Like a lot of creative people, I enjoy Pinterest, but it’s a double edged sword. Those beautiful and compelling pictures of gorgeous playrooms, detailed party favors, and adorable cupcakes can quickly send me into the zone of “why bother?- mine will never look that good!” I even sometimes become resentful of people who have the time and resources to make the things I see on Pinterest.
I also hear folks use the phrase “Pinterest-worthy”. To me, it means that something that you created has to be “good enough” in order to be popular on Pinterest. It’s a screen or an evaluation. Because of the high standards associated with being followed or liked, I think Pinterest sometimes kills creativity in the same way Martha Stewart did.
When I was growing up, my crafty Mom and her friends would read Martha Stewart’s magazines and books, but never really try to copy what she did. You really couldn’t unless you had quite a lot of time, staff, and money. It was just kind of interesting to see what Martha did and imagine what it was like to live in her world. Crafting wasn’t as popular then, we were just coming out of the back-to-nature 70s and crafts were seen as tacky or second best. Unless you could make something that was refined enough to sell, you were wasting your time.
Now, thanks to a resurgence in crafting and creating partly just for the joy of it, there are lot of craft stores and kits, meetup groups, adult coloring books, etc.
My goal for my clients is to really help all of them see that they can be creative. It’s not just for a certain type of person or a certain demographic. It’s something you’re born with. In kindergarten, they don’t separate out the “creative” kids from the “non creative” ones. They all get in there with the finger paint and have a blast! It’s very much encouraged when you’re little. Parents love it when their kids make drawings or come up with creative projects. All throughout elementary school, at least in the U.S, kids have art. Suddenly, around 7th grade, kids are given the message that art isn’t important anymore, and should only be pursued by the “real artist” types. Even those kids are frequently discouraged from being creative or artistic since it’s unlikely to lead to a career.

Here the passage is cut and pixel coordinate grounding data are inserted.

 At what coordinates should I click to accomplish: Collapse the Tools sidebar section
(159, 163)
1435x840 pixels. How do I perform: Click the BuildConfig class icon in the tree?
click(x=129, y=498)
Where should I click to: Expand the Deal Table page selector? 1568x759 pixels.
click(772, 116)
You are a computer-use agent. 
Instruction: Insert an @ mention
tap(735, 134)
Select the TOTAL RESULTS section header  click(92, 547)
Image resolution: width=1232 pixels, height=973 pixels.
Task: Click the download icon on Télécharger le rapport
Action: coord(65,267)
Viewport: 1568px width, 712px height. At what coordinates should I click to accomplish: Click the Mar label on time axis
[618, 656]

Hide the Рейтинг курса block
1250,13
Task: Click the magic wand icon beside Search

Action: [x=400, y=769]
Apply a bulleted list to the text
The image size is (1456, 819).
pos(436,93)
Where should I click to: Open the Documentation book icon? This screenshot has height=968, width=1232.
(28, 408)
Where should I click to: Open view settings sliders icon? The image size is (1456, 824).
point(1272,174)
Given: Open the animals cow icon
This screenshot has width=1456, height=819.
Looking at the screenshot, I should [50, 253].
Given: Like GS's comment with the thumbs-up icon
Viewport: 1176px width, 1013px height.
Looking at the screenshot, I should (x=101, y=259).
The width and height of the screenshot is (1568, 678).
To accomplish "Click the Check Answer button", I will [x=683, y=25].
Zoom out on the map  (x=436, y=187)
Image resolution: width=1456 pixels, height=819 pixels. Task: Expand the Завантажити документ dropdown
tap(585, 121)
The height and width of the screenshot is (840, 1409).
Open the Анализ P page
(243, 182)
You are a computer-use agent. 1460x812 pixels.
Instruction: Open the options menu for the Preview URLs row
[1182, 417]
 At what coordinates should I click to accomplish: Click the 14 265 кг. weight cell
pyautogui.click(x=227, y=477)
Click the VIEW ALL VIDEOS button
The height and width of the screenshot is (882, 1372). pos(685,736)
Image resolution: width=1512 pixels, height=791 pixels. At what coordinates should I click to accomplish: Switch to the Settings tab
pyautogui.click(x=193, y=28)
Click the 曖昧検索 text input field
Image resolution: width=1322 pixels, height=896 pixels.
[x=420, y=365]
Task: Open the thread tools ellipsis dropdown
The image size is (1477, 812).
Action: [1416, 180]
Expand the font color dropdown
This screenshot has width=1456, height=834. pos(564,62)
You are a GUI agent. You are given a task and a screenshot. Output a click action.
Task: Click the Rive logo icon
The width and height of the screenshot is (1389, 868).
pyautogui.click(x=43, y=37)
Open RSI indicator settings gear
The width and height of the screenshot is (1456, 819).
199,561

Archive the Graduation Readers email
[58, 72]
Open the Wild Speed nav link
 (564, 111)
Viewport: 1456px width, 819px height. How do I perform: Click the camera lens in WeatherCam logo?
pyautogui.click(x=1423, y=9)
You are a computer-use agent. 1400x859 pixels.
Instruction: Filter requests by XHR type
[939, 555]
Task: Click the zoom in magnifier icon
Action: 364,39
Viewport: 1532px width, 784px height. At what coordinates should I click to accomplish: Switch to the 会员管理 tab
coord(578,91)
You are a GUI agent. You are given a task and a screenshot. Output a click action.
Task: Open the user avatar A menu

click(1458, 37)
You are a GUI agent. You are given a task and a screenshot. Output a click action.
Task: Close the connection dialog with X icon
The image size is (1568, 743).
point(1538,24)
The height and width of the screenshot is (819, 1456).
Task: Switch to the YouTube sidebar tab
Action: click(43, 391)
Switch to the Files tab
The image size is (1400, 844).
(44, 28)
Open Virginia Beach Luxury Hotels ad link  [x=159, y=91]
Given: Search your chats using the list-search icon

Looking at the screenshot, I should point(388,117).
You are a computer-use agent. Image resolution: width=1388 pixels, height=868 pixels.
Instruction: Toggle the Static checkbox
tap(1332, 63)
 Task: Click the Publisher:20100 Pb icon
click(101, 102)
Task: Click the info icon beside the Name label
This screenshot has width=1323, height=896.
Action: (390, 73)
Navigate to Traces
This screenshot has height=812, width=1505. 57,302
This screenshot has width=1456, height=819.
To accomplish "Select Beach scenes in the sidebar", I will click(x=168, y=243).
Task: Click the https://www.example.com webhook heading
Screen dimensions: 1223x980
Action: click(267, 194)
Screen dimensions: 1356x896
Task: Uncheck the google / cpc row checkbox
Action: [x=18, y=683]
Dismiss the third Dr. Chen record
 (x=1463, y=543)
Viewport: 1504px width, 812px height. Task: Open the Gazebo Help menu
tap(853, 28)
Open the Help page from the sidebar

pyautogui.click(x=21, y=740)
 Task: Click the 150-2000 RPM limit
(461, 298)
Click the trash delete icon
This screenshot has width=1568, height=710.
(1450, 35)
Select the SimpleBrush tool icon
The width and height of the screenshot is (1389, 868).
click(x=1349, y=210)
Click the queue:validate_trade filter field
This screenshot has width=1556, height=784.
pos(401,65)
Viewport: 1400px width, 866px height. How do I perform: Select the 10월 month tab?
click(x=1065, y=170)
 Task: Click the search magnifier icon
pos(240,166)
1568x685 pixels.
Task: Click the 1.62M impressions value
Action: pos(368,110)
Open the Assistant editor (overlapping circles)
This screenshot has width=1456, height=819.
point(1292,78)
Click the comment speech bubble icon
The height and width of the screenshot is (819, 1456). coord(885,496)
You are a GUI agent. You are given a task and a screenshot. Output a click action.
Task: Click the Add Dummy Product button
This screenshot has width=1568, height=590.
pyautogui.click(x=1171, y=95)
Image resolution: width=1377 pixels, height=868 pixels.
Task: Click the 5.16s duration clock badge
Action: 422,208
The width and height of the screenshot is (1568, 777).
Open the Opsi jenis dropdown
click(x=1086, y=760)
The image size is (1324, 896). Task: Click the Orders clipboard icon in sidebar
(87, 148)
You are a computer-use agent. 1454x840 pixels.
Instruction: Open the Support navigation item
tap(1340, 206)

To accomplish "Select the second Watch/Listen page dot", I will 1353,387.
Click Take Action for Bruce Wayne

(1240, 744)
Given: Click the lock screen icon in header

To really enjoy being creative for creativity’s sake, you really have to separate yourself from what you see on Pinterest. Pinterest has an endless supply of beautiful images to look at, but that’s all it is- potential inspiration. It doesn’t have to be a benchmark for your own efforts or a stamp of approval if you post on there. Creativity isn’t graded, nor is it a popularity contest, so if you find yourself clicking away more on Pinterest than actually working on your own stuff, please step away (or if you can’t, just post your own work!)